*Short exercise 1*: Reproduce the Dell PowerEdge forum thread word for word, in full.

*Passage*:
====

# I have A Dell Poweredge.



## pinghq (Dec 1, 2009)

I am sitting on a Dell PowerEdge 1900. And am in need of a video card that will play new games. any one know of something that will go on this Motherboard. NO PCI-e

OS: XP SP3 
Motherboard : Dell PowerEdge 1900
Motherboard  Chip set: Intel Blackford 5000P
System memory : 3328 MB  (DDR2-667 Fully Buffered ECC DDR2 SDRAM)
Cpu Type:    2x DualCore Intel Xeon 5160, 3000 MHz (9 x 333)

more info:
      DMI Motherboard Manufacturer............         Dell Inc.
      DMI Motherboard Product..............       0NF911
      DMI Motherboard Version ...................                A01
      DMI Chassis Manufacturer..............           Dell Inc.                          
      DMI Chassis Serial Number  ....................             8WNB9C1


----------



## smiler3k (Dec 1, 2009)

Forget it that is a server machine and has no video upgradeability


----------



## pinghq (Dec 1, 2009)

====

*Short exercise 2*: In the listing, take the part that opens with the line containing "Task: Click the zoom out minus icon" and closes with the line containing "[x=2406, y=78]", both included. Write out only those lines with the requests kept, multiplying every coordinate in the answers by 2 and rounding to whole numbers with halves rounded up.

*Recorded information*:
====

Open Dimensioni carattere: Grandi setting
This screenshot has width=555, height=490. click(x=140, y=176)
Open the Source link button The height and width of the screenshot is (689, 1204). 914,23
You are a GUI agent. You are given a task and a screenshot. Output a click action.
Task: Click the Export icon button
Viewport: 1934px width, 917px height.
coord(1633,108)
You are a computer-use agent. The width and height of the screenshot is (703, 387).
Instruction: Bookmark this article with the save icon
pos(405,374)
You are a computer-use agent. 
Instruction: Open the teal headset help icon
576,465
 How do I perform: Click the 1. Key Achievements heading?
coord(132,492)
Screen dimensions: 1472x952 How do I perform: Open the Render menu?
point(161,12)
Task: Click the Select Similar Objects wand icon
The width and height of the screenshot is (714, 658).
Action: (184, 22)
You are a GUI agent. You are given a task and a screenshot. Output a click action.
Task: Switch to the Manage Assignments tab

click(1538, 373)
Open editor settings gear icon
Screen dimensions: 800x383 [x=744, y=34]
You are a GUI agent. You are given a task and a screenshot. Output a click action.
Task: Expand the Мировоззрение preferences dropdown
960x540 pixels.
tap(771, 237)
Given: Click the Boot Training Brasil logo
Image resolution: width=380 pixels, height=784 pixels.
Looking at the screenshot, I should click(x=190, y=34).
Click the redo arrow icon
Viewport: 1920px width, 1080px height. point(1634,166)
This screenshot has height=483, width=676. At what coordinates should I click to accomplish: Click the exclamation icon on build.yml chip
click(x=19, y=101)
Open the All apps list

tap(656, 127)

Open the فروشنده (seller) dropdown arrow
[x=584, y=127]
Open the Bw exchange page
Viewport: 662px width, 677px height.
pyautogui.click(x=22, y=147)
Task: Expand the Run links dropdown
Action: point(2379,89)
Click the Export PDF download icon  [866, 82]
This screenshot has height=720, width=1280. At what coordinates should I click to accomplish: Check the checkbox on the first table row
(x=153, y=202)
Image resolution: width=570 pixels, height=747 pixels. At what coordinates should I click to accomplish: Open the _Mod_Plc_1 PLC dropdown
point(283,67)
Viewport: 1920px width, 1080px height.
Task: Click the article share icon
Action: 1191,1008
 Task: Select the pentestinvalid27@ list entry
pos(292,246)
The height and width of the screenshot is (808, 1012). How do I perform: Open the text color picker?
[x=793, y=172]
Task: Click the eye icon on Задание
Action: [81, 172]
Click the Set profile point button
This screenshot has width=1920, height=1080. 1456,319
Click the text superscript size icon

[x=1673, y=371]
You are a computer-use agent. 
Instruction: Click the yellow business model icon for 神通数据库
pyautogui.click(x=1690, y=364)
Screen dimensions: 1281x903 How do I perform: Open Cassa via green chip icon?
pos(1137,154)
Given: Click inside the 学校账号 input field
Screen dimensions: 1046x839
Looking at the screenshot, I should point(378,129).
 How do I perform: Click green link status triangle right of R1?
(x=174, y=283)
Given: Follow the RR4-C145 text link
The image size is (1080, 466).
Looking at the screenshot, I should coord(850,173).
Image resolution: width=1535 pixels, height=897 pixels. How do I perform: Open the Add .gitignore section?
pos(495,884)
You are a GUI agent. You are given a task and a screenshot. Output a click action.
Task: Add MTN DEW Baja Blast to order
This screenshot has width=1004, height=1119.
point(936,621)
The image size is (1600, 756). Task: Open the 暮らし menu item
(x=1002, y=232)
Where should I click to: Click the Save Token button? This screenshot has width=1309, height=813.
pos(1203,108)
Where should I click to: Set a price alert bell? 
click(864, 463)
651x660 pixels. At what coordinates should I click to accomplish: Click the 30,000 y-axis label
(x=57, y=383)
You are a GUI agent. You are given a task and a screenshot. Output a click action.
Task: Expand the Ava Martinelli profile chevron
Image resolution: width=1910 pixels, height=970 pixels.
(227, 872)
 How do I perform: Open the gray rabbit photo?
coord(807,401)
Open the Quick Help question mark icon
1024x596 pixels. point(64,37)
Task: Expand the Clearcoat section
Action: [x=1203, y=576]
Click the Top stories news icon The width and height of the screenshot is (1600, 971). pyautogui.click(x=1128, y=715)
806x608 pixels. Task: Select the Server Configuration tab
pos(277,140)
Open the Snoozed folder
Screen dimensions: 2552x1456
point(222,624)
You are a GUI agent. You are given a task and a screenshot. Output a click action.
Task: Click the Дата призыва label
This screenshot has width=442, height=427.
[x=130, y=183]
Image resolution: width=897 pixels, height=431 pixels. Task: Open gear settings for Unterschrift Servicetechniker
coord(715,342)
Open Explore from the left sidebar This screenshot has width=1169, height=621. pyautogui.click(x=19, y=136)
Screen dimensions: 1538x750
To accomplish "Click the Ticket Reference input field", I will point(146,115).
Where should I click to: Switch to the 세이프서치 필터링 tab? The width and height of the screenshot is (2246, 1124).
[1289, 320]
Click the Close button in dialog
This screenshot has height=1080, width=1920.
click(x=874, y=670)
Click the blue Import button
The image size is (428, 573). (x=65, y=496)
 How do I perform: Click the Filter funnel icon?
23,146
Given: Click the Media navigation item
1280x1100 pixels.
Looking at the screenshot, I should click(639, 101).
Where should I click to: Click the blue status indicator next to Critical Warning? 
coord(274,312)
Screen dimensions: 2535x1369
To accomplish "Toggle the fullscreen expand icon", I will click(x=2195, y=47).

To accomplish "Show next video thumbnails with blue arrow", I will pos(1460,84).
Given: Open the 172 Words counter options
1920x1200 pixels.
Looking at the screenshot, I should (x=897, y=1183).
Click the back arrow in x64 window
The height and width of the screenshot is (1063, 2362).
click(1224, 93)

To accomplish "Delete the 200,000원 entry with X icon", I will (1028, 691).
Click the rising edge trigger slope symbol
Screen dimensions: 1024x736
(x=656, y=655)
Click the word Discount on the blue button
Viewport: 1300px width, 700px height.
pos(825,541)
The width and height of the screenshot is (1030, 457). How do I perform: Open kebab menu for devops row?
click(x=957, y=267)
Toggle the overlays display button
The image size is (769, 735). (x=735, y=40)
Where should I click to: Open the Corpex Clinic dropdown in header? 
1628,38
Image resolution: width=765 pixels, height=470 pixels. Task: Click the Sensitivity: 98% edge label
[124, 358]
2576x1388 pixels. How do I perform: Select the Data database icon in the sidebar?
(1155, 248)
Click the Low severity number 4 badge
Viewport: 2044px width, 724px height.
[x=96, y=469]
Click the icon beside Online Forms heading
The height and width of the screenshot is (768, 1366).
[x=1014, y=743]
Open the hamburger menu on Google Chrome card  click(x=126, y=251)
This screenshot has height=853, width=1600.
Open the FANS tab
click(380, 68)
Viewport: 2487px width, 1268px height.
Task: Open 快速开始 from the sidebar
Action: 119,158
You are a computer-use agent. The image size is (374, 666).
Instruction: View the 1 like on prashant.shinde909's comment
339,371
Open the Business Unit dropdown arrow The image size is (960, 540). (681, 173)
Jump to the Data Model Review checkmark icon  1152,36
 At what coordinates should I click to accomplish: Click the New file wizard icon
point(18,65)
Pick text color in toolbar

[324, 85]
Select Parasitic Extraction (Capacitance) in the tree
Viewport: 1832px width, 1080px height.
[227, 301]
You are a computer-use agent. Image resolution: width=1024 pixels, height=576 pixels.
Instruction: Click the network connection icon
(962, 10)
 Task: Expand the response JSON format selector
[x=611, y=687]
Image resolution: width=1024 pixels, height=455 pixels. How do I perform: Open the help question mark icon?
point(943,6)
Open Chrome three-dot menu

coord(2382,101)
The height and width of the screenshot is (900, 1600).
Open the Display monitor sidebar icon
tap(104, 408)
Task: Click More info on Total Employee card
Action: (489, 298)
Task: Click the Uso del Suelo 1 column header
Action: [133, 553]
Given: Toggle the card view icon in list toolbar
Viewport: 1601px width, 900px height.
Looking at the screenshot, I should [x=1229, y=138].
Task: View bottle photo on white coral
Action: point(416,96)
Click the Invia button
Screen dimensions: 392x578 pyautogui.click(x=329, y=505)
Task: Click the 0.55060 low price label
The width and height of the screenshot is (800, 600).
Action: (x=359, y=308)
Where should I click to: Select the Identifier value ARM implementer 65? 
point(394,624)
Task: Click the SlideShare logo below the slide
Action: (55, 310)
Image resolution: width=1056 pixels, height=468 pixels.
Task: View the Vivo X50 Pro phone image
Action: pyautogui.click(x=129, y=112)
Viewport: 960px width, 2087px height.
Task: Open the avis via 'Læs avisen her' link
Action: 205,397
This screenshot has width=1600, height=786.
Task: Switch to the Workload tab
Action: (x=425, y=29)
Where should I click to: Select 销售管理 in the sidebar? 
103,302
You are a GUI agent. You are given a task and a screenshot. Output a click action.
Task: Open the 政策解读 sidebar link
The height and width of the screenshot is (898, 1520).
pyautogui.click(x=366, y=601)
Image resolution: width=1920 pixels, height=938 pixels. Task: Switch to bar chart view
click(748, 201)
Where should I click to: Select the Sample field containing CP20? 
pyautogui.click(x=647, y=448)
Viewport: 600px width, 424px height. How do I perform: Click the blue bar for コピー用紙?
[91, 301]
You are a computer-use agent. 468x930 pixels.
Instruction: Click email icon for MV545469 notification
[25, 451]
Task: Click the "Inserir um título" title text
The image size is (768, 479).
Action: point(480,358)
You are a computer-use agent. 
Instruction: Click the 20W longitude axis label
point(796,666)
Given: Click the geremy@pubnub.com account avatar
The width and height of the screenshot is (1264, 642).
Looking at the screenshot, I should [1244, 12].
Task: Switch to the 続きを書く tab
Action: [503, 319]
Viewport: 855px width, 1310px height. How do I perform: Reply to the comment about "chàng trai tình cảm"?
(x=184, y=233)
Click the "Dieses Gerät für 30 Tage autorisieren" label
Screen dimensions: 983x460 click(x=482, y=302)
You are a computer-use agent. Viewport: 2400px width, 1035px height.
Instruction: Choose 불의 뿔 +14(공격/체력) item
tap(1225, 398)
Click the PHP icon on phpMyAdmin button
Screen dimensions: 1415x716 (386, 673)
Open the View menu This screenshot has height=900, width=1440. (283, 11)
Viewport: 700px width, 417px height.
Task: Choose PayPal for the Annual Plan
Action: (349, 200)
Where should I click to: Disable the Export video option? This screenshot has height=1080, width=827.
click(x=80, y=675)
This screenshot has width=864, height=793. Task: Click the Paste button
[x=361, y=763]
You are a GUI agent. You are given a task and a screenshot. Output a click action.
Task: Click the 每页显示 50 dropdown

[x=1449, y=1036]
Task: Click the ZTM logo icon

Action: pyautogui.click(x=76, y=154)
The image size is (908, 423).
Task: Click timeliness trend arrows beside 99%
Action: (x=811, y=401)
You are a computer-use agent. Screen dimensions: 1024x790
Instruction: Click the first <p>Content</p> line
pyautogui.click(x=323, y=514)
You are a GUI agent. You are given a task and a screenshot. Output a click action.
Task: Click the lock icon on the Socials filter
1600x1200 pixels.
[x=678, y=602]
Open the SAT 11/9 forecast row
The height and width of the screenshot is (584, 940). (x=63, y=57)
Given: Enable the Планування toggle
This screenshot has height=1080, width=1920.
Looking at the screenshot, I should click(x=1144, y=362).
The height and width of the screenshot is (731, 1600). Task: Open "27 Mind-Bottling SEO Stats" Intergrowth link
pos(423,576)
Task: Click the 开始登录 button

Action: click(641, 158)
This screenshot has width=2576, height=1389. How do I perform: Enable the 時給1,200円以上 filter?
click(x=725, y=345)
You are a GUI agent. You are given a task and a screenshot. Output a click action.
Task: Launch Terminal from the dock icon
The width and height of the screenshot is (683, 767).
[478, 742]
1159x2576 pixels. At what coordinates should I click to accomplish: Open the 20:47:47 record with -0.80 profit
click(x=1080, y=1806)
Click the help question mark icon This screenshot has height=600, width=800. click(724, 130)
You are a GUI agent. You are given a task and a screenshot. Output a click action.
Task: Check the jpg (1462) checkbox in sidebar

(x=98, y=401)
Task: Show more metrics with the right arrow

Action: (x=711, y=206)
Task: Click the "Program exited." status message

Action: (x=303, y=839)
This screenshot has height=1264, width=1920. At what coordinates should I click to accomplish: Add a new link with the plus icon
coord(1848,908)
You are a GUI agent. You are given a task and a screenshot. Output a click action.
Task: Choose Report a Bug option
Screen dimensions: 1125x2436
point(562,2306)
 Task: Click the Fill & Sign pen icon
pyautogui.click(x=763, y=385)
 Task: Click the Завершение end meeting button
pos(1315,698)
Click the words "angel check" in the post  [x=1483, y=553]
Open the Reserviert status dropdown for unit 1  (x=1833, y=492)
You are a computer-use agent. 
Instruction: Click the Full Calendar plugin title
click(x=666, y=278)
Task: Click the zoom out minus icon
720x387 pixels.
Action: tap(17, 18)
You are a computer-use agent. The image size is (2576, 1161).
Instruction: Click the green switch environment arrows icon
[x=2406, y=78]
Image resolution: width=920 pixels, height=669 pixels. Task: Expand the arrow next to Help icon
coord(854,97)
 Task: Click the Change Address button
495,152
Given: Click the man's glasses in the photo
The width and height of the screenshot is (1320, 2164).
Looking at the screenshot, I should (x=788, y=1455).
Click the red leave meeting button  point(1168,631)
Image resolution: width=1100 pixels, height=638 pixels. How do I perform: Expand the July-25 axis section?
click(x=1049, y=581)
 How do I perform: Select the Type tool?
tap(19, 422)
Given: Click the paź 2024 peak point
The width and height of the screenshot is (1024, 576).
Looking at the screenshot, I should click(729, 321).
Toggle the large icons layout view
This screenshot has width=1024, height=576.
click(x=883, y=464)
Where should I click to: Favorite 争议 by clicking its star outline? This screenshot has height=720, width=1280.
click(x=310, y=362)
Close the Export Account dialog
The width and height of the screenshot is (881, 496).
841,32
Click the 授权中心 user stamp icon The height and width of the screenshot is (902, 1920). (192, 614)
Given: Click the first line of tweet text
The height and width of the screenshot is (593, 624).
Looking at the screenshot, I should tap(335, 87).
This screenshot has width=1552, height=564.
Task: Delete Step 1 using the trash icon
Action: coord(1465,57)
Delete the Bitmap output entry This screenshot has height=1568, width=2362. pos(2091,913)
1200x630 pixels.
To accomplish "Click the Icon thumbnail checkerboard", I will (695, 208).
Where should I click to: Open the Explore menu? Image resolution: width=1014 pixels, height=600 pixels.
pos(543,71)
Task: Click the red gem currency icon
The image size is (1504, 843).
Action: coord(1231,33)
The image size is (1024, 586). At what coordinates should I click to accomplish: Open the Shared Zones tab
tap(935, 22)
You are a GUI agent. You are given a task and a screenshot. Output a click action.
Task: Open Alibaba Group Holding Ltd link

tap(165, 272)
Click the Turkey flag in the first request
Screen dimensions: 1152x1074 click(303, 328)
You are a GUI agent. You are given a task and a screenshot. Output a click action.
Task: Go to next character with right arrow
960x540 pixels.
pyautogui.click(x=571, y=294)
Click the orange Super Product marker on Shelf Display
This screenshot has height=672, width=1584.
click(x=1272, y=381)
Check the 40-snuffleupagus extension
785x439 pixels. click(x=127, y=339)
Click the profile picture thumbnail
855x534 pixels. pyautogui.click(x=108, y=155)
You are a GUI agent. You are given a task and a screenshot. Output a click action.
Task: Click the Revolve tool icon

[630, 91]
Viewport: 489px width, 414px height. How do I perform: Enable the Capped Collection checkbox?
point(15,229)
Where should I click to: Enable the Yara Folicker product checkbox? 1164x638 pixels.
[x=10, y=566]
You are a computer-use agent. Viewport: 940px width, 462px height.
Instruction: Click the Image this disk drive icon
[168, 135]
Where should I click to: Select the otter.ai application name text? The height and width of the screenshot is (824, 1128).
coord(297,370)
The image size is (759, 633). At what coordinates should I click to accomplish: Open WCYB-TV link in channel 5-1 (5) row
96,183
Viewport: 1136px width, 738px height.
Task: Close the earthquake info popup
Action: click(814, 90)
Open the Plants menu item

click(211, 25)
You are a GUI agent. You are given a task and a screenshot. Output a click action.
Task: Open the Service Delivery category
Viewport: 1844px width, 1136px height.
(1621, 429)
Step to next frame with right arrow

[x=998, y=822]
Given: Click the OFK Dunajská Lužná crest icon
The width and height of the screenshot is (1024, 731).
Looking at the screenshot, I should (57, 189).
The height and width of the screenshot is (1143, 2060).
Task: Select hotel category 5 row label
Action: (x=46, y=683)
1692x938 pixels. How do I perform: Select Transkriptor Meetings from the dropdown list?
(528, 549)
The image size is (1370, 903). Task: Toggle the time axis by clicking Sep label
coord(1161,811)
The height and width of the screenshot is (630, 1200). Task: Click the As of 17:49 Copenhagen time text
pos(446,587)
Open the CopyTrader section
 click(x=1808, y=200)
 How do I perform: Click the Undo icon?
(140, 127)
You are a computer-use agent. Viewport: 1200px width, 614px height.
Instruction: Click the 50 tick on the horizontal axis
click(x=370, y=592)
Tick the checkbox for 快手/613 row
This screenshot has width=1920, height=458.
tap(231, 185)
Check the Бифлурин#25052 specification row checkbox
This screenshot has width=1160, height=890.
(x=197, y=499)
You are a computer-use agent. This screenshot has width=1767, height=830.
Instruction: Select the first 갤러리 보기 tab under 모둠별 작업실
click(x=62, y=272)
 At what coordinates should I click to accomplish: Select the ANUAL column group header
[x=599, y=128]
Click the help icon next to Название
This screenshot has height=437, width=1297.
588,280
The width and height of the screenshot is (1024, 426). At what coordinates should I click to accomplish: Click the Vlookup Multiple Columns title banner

====

*Complete answer 1*:
# I have A Dell Poweredge.



## pinghq (Dec 1, 2009)

I am sitting on a Dell PowerEdge 1900. And am in need of a video card that will play new games. any one know of something that will go on this Motherboard. NO PCI-e

OS: XP SP3 
Motherboard : Dell PowerEdge 1900
Motherboard  Chip set: Intel Blackford 5000P
System memory : 3328 MB  (DDR2-667 Fully Buffered ECC DDR2 SDRAM)
Cpu Type:    2x DualCore Intel Xeon 5160, 3000 MHz (9 x 333)

more info:
      DMI Motherboard Manufacturer............         Dell Inc.
      DMI Motherboard Product..............       0NF911
      DMI Motherboard Version ...................                A01
      DMI Chassis Manufacturer..............           Dell Inc.                          
      DMI Chassis Serial Number  ....................             8WNB9C1


----------



## smiler3k (Dec 1, 2009)

Forget it that is a server machine and has no video upgradeability


----------



## pinghq (Dec 1, 2009)

*Complete answer 2*:
Task: Click the zoom out minus icon
720x387 pixels.
Action: tap(34, 36)
You are a computer-use agent. The image size is (2576, 1161).
Instruction: Click the green switch environment arrows icon
[x=4812, y=156]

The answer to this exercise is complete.